> Problem description: Only some lines are wanted. Transcribe, exactly, the lines below from the line with "The height and width of the screenshot is (812, 1500)." up to and including the line with "Open the Blog".

Excerpted data START

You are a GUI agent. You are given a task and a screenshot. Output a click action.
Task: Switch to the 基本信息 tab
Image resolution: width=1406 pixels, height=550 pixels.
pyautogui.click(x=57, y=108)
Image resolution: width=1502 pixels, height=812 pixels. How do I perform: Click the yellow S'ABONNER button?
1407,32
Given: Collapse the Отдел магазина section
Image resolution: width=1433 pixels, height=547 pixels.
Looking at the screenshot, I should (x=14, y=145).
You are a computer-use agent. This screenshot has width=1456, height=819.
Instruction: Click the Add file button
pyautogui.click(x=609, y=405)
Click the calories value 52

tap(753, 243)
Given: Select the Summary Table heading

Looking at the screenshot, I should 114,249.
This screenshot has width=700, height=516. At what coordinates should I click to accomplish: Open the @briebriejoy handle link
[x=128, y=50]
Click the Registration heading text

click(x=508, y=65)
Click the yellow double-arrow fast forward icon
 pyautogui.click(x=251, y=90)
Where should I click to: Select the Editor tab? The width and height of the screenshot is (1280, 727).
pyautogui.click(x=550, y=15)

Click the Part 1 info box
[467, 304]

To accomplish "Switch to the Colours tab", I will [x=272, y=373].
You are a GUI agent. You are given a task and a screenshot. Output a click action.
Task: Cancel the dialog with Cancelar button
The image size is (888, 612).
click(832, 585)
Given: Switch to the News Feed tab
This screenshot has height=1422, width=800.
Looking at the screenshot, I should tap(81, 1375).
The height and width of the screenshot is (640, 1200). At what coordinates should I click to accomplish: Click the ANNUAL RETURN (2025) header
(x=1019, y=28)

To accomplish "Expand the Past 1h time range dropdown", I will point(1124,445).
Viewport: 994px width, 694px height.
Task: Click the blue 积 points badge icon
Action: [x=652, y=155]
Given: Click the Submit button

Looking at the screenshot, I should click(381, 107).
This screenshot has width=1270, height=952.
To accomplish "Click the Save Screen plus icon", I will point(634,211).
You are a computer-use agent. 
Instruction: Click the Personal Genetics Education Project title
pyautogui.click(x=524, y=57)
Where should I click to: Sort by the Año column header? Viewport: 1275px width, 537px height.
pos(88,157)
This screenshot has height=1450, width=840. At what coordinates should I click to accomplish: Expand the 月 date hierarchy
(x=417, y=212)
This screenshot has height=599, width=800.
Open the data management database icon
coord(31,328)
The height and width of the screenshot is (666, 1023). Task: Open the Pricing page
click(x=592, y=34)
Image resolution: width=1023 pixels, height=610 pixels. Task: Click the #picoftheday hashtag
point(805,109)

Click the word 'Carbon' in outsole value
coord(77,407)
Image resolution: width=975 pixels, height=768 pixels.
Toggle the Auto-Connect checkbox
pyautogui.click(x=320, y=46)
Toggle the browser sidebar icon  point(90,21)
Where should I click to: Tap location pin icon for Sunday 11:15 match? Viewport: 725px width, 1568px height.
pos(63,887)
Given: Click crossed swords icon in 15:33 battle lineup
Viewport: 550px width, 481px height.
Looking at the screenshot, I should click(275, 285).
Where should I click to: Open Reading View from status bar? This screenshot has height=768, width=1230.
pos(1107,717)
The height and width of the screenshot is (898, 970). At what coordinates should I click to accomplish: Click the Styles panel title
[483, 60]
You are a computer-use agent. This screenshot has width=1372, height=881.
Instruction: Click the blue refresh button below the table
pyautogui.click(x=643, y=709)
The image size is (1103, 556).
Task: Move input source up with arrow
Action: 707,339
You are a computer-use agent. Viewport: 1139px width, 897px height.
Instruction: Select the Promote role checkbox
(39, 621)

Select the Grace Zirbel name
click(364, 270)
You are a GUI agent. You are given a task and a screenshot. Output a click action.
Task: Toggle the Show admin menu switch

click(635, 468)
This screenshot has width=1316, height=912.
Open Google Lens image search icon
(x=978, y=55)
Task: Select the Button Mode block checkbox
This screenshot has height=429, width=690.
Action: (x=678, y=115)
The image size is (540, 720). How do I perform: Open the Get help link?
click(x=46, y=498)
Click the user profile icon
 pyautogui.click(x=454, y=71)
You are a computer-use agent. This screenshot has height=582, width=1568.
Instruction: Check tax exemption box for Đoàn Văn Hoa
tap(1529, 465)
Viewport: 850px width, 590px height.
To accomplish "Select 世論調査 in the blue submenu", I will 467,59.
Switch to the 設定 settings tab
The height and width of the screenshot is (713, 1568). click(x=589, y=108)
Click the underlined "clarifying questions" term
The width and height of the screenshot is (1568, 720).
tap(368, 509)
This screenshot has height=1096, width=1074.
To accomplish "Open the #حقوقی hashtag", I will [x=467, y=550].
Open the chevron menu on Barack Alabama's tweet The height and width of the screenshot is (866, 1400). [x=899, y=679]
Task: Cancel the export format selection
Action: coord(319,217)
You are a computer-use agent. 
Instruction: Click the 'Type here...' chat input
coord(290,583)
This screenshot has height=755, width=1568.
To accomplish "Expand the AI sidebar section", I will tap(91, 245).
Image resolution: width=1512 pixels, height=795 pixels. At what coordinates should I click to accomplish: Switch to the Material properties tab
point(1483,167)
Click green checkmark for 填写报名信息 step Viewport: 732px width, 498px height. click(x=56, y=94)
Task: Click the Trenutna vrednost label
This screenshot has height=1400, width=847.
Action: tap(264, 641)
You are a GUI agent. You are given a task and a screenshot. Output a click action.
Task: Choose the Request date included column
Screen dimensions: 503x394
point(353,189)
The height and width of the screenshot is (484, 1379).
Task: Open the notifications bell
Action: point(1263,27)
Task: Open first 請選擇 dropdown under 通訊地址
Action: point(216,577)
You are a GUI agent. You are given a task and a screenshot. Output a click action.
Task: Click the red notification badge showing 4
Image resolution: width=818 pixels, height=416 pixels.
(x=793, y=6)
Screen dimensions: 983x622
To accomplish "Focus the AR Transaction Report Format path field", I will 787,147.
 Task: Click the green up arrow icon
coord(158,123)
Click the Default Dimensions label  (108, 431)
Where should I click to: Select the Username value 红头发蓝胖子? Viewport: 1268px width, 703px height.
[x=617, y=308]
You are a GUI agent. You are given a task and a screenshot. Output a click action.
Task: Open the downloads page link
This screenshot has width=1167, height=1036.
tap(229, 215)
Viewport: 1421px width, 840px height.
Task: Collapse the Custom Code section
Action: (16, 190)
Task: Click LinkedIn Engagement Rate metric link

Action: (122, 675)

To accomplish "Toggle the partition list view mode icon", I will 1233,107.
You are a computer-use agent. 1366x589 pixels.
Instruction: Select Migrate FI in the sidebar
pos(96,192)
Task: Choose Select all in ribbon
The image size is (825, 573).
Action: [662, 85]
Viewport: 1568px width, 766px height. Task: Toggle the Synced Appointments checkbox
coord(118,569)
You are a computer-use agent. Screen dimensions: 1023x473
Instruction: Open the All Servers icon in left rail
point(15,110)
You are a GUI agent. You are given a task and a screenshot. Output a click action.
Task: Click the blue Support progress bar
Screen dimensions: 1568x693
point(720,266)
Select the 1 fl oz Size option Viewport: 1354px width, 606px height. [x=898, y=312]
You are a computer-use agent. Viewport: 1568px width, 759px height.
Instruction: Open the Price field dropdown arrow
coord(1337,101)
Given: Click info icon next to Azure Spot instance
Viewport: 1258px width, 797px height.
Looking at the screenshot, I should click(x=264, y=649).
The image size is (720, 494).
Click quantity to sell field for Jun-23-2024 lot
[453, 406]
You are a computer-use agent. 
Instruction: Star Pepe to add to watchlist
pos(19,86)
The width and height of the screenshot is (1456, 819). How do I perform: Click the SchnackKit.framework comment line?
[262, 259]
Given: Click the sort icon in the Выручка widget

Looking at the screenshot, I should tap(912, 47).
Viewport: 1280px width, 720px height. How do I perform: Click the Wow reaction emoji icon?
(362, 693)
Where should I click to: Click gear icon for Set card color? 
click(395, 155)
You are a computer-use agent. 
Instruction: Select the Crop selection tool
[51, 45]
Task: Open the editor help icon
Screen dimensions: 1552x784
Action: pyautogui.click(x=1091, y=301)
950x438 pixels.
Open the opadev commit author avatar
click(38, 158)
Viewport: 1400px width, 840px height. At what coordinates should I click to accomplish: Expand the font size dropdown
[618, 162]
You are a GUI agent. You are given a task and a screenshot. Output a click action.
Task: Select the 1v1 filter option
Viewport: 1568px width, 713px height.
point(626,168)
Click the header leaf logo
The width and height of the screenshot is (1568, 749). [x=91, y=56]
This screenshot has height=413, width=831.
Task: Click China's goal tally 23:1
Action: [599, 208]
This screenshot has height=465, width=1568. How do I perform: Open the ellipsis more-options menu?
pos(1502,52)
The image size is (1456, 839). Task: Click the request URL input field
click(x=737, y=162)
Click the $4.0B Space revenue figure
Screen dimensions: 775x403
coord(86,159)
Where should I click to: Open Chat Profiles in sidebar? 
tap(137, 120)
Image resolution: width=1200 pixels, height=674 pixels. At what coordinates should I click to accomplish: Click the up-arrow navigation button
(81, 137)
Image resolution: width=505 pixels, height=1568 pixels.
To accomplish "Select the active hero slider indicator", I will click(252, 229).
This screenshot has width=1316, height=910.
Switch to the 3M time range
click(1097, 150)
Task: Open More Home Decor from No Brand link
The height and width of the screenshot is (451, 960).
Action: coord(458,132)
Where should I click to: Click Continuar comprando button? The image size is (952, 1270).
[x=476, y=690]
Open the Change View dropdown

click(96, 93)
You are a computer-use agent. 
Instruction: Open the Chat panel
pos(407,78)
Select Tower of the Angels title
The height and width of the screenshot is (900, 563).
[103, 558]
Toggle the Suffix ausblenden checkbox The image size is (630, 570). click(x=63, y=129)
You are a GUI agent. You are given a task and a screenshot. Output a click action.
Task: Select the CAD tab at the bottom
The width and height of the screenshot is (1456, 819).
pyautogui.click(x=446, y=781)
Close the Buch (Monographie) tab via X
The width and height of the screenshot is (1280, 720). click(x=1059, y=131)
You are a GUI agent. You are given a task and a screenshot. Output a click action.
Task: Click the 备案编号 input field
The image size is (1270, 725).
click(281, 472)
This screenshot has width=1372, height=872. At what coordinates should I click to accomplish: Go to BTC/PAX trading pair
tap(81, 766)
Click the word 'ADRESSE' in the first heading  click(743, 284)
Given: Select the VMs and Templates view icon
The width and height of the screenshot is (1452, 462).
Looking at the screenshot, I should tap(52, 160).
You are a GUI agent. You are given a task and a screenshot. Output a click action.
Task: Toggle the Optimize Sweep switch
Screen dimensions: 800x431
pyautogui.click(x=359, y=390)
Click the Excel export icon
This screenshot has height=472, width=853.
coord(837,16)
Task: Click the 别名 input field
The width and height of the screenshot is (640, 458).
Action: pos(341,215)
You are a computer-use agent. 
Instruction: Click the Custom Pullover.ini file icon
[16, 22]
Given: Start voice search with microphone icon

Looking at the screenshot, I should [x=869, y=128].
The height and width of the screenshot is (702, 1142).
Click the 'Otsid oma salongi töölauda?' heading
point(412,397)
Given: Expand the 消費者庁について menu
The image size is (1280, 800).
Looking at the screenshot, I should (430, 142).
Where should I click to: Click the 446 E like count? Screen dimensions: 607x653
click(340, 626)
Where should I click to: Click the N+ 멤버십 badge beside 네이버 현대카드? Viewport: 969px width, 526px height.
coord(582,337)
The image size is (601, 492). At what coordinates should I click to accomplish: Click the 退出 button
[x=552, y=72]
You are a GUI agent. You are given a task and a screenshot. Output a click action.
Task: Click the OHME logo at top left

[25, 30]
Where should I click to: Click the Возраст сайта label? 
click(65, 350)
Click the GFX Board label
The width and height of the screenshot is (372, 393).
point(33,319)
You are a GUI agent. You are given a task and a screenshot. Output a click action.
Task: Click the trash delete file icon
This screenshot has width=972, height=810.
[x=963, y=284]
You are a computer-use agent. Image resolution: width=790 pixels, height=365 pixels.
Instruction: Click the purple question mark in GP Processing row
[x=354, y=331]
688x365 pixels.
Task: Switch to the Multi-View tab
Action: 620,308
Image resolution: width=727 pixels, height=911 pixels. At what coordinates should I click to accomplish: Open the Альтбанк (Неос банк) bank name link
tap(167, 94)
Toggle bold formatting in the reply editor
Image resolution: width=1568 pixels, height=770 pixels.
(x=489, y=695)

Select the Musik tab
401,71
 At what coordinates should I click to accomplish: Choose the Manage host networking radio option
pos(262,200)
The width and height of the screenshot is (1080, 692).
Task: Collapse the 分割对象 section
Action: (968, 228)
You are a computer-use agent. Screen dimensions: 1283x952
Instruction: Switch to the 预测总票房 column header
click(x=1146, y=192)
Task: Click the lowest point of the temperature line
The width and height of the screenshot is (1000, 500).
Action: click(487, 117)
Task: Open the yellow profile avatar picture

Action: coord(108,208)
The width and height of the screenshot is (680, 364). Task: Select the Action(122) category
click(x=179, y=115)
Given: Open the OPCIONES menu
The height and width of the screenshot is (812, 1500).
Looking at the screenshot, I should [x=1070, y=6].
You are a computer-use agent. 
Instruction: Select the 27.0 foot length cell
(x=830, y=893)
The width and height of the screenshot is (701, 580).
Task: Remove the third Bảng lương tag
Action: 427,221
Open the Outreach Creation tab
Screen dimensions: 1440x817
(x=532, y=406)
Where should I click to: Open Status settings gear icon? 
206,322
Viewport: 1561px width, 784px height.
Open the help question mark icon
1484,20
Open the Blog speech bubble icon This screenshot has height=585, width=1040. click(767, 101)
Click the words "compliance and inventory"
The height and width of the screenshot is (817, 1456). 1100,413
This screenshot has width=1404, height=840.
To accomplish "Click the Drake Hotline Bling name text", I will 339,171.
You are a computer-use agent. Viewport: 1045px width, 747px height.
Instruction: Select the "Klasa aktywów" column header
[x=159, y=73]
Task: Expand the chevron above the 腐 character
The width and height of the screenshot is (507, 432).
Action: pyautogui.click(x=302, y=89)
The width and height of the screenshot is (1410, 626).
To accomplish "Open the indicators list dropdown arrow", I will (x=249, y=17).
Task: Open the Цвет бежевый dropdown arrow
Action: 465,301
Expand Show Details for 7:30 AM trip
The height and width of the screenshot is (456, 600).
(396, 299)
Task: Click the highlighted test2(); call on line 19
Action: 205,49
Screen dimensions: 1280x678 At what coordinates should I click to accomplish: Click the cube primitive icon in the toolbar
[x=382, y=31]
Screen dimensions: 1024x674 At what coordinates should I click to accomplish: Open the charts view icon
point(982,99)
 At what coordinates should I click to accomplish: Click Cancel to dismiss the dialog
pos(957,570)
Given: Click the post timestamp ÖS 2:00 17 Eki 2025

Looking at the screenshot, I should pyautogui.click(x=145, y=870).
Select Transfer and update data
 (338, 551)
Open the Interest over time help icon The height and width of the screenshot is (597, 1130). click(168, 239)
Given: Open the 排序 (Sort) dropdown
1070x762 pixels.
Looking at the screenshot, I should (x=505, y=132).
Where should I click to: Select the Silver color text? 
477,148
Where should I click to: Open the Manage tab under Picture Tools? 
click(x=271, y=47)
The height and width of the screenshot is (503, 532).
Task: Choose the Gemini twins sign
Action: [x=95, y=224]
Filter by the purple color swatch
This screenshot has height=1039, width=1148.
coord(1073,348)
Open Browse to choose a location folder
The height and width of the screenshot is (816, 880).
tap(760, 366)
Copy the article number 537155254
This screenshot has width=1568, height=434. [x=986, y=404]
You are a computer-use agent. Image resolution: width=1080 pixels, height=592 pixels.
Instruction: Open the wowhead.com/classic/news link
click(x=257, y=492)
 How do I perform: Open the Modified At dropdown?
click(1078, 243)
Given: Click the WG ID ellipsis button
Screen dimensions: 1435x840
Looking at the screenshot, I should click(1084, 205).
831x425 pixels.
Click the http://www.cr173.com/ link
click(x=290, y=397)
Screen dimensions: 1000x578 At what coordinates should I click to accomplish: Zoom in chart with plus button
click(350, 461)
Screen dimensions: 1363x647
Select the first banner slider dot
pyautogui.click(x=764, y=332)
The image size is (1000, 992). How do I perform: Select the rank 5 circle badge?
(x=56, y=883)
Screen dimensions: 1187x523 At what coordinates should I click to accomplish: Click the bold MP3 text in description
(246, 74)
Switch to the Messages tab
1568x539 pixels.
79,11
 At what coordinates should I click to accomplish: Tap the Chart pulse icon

Excerpted data END

> Solution for this problem:
The height and width of the screenshot is (812, 1500).
Looking at the screenshot, I should [x=1070, y=6].
You are a computer-use agent. 
Instruction: Select the 27.0 foot length cell
(x=830, y=893)
The width and height of the screenshot is (701, 580).
Task: Remove the third Bảng lương tag
Action: 427,221
Open the Outreach Creation tab
Screen dimensions: 1440x817
(x=532, y=406)
Where should I click to: Open Status settings gear icon? 
206,322
Viewport: 1561px width, 784px height.
Open the help question mark icon
1484,20
Open the Blog speech bubble icon This screenshot has height=585, width=1040. click(767, 101)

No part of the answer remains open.